## Start Exercise inputs
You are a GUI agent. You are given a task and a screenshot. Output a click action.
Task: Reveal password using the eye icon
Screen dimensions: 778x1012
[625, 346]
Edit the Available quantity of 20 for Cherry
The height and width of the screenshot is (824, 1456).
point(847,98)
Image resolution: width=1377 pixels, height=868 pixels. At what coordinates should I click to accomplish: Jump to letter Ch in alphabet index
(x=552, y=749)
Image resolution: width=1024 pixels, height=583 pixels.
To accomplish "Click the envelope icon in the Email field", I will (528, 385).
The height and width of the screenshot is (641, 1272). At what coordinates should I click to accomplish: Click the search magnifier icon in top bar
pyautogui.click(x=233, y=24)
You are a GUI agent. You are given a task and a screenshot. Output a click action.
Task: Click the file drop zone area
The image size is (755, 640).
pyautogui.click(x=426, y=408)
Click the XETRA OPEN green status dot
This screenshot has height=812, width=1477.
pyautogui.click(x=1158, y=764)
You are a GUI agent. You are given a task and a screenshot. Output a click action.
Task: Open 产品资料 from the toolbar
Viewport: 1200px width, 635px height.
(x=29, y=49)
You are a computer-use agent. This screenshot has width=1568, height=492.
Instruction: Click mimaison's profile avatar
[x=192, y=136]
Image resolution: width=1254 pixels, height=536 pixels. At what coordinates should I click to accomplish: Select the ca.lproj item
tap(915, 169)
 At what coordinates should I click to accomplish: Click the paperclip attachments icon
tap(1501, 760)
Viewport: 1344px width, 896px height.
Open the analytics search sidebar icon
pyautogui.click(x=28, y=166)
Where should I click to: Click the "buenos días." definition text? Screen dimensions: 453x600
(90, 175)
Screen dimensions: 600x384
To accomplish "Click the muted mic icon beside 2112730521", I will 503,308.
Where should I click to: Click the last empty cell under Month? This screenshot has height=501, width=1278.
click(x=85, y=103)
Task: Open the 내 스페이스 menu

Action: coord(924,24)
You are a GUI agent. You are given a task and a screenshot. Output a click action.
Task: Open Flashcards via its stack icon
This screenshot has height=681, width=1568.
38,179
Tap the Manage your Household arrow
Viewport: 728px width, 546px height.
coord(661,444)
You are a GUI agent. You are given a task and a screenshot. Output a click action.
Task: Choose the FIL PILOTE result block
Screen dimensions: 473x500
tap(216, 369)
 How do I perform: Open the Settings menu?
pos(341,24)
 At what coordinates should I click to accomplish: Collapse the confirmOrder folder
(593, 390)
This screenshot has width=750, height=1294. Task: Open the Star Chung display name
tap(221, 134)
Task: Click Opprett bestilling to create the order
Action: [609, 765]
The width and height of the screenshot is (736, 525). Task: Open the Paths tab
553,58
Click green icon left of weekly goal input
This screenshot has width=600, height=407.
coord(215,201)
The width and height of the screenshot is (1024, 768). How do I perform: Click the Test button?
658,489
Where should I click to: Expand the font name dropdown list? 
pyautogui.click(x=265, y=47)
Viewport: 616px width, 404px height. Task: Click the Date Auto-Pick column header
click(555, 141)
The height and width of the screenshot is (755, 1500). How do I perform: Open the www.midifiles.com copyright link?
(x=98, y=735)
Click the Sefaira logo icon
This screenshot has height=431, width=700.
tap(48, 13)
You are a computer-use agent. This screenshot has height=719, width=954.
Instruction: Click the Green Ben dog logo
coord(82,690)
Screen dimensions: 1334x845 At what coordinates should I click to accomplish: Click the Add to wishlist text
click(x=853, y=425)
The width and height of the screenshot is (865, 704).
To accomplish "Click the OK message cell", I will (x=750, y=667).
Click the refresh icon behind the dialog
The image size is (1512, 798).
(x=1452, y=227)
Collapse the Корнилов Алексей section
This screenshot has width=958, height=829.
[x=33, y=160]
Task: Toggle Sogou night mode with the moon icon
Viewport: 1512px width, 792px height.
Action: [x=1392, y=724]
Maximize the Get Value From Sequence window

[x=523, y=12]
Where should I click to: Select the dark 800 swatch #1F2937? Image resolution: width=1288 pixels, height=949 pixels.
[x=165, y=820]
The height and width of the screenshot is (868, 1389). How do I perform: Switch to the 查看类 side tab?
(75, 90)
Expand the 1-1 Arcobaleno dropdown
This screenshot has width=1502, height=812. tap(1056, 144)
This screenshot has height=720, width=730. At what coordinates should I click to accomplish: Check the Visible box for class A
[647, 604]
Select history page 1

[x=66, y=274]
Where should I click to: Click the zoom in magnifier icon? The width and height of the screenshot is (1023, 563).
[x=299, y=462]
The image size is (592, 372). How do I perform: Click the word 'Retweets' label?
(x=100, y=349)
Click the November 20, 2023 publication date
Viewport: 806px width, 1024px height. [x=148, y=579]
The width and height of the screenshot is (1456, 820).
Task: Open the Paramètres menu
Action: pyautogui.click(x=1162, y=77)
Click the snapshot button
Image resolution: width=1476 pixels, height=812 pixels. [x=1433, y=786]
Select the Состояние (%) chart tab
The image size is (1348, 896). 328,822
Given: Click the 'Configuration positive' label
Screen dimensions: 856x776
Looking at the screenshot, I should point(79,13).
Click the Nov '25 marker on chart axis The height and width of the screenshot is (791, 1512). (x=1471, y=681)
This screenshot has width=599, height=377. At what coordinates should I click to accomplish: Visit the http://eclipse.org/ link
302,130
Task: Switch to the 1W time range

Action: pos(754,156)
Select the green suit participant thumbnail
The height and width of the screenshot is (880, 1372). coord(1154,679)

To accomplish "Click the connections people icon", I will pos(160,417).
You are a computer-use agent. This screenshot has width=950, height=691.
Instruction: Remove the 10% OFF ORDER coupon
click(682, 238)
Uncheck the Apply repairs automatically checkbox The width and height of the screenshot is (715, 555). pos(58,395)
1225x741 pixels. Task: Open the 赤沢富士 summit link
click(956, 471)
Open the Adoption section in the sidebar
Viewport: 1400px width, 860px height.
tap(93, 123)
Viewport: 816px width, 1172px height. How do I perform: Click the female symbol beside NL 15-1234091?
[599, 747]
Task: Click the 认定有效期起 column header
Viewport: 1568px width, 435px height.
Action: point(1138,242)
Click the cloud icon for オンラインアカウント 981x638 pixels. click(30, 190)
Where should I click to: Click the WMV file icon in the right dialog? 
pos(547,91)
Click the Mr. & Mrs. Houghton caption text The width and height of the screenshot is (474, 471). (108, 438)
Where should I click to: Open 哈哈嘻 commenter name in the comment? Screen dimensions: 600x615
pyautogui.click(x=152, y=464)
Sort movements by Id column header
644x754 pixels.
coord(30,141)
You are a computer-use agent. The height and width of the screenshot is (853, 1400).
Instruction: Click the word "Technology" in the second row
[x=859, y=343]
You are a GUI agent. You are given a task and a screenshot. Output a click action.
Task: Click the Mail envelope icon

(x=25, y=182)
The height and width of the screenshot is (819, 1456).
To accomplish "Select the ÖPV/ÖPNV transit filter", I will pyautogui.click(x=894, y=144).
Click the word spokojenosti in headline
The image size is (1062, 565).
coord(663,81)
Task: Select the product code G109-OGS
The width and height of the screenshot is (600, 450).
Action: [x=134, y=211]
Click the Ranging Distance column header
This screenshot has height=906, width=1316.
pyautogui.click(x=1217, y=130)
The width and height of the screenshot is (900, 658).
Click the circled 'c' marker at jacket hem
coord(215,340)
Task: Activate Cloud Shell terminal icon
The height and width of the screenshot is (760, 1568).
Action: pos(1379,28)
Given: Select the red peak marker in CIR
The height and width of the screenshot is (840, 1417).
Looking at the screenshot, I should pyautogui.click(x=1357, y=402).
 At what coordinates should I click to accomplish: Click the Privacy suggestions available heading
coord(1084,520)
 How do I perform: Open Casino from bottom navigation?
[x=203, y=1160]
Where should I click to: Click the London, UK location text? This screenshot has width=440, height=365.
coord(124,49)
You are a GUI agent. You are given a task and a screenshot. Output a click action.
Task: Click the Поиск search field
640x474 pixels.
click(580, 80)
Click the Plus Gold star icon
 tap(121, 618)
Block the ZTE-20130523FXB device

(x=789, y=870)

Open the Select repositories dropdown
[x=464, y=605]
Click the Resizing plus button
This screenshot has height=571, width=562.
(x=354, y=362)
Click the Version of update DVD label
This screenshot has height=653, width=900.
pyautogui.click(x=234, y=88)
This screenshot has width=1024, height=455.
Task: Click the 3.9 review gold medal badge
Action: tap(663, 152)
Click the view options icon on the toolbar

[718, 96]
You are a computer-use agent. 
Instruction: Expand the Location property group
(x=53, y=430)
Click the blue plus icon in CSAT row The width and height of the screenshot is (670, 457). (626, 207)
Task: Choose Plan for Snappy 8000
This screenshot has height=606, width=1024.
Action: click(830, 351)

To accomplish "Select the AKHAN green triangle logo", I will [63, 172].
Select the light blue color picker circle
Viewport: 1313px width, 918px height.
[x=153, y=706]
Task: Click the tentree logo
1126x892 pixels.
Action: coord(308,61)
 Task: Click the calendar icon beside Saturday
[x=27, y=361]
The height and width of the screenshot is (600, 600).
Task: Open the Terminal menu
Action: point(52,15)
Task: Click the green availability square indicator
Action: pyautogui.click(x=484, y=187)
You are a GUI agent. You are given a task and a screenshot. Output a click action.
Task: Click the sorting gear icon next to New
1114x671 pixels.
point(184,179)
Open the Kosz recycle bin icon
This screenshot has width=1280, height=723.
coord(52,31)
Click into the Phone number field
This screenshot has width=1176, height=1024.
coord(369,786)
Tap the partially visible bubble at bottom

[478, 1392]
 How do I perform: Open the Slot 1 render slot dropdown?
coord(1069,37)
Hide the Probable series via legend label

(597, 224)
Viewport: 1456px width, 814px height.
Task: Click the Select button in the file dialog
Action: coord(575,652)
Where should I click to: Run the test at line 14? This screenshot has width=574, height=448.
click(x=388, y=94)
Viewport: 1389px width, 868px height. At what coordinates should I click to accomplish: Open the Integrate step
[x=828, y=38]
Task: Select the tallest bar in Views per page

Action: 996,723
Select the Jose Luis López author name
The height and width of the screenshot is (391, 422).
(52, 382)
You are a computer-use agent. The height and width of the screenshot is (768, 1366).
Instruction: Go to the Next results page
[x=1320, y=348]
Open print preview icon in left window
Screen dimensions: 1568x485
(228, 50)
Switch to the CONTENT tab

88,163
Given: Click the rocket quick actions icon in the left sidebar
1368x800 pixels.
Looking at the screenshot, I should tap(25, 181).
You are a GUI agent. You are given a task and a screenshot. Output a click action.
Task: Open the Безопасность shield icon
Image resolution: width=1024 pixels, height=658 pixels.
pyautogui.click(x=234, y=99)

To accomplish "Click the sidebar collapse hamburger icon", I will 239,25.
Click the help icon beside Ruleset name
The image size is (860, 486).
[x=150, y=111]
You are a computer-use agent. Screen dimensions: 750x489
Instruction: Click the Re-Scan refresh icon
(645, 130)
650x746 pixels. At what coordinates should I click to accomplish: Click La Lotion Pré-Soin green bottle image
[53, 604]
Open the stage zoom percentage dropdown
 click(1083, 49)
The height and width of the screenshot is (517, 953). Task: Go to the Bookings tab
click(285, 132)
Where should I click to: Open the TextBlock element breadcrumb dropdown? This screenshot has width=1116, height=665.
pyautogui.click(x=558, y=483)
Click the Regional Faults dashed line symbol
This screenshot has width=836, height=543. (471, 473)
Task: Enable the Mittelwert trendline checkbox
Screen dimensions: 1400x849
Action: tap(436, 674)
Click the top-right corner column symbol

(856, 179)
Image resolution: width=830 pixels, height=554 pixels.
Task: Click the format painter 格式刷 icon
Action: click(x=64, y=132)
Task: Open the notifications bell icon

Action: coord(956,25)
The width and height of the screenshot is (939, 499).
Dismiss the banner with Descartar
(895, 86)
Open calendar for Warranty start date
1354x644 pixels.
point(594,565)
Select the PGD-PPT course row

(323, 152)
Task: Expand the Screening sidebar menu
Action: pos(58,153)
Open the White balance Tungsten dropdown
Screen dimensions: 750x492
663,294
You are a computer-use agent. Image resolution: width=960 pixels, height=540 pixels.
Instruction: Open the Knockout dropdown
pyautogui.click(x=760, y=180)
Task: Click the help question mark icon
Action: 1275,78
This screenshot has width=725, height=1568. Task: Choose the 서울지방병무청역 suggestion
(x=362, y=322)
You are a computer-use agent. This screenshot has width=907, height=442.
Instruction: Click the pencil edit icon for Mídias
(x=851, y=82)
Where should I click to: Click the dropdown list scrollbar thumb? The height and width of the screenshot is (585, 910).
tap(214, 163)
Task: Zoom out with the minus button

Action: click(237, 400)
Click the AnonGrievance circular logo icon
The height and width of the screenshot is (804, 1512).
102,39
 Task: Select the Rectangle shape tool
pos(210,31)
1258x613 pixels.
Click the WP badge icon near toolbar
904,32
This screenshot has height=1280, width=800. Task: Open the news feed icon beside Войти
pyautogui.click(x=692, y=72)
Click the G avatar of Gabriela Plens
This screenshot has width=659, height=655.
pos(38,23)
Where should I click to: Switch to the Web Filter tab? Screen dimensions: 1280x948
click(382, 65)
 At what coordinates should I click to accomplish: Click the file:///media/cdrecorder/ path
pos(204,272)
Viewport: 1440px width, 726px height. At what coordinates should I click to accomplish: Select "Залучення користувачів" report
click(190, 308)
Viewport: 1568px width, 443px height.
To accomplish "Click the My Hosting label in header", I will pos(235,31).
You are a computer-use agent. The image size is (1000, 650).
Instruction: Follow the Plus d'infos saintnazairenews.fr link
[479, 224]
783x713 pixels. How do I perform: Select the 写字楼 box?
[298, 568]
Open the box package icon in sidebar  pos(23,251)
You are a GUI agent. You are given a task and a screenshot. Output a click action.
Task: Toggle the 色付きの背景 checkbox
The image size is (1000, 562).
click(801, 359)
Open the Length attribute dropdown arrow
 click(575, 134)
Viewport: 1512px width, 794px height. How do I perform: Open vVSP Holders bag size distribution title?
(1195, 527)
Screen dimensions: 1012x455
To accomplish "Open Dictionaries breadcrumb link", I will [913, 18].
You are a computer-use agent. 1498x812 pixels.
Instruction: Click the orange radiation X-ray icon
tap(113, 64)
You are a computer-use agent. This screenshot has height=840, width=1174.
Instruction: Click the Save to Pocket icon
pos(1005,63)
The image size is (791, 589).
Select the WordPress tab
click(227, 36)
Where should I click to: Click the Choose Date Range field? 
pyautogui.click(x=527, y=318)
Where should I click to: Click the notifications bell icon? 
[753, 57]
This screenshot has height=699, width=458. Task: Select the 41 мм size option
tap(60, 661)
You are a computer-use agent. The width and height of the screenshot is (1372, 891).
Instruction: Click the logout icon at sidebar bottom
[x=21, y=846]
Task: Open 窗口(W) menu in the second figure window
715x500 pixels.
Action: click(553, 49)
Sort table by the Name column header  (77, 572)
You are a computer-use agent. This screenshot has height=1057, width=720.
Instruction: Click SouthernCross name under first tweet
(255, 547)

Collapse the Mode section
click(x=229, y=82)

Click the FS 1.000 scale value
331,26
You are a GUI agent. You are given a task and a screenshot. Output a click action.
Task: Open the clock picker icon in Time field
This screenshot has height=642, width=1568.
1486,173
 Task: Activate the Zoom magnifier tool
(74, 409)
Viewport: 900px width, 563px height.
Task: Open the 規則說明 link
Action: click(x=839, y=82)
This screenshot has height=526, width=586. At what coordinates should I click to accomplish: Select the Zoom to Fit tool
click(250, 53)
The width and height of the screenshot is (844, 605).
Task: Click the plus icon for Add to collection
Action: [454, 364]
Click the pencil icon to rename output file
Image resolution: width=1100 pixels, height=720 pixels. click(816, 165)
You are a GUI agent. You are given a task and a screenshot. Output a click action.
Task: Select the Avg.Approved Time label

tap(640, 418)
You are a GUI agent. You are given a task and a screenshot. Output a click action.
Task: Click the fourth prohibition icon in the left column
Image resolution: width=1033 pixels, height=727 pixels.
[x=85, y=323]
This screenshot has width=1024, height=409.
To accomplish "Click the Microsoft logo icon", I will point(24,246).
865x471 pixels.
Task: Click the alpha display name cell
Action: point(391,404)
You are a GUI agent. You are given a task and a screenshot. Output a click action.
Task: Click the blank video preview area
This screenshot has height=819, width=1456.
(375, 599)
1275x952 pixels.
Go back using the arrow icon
## End Exercise inputs
What to do:
Repeat the records above word for word, starting with the line that contains "Click the XETRA OPEN green status dot" and going on through the line that contains "tap(915, 169)".

Final result:
Click the XETRA OPEN green status dot
This screenshot has height=812, width=1477.
pyautogui.click(x=1158, y=764)
You are a GUI agent. You are given a task and a screenshot. Output a click action.
Task: Open 产品资料 from the toolbar
Viewport: 1200px width, 635px height.
(x=29, y=49)
You are a computer-use agent. This screenshot has width=1568, height=492.
Instruction: Click mimaison's profile avatar
[x=192, y=136]
Image resolution: width=1254 pixels, height=536 pixels. At what coordinates should I click to accomplish: Select the ca.lproj item
tap(915, 169)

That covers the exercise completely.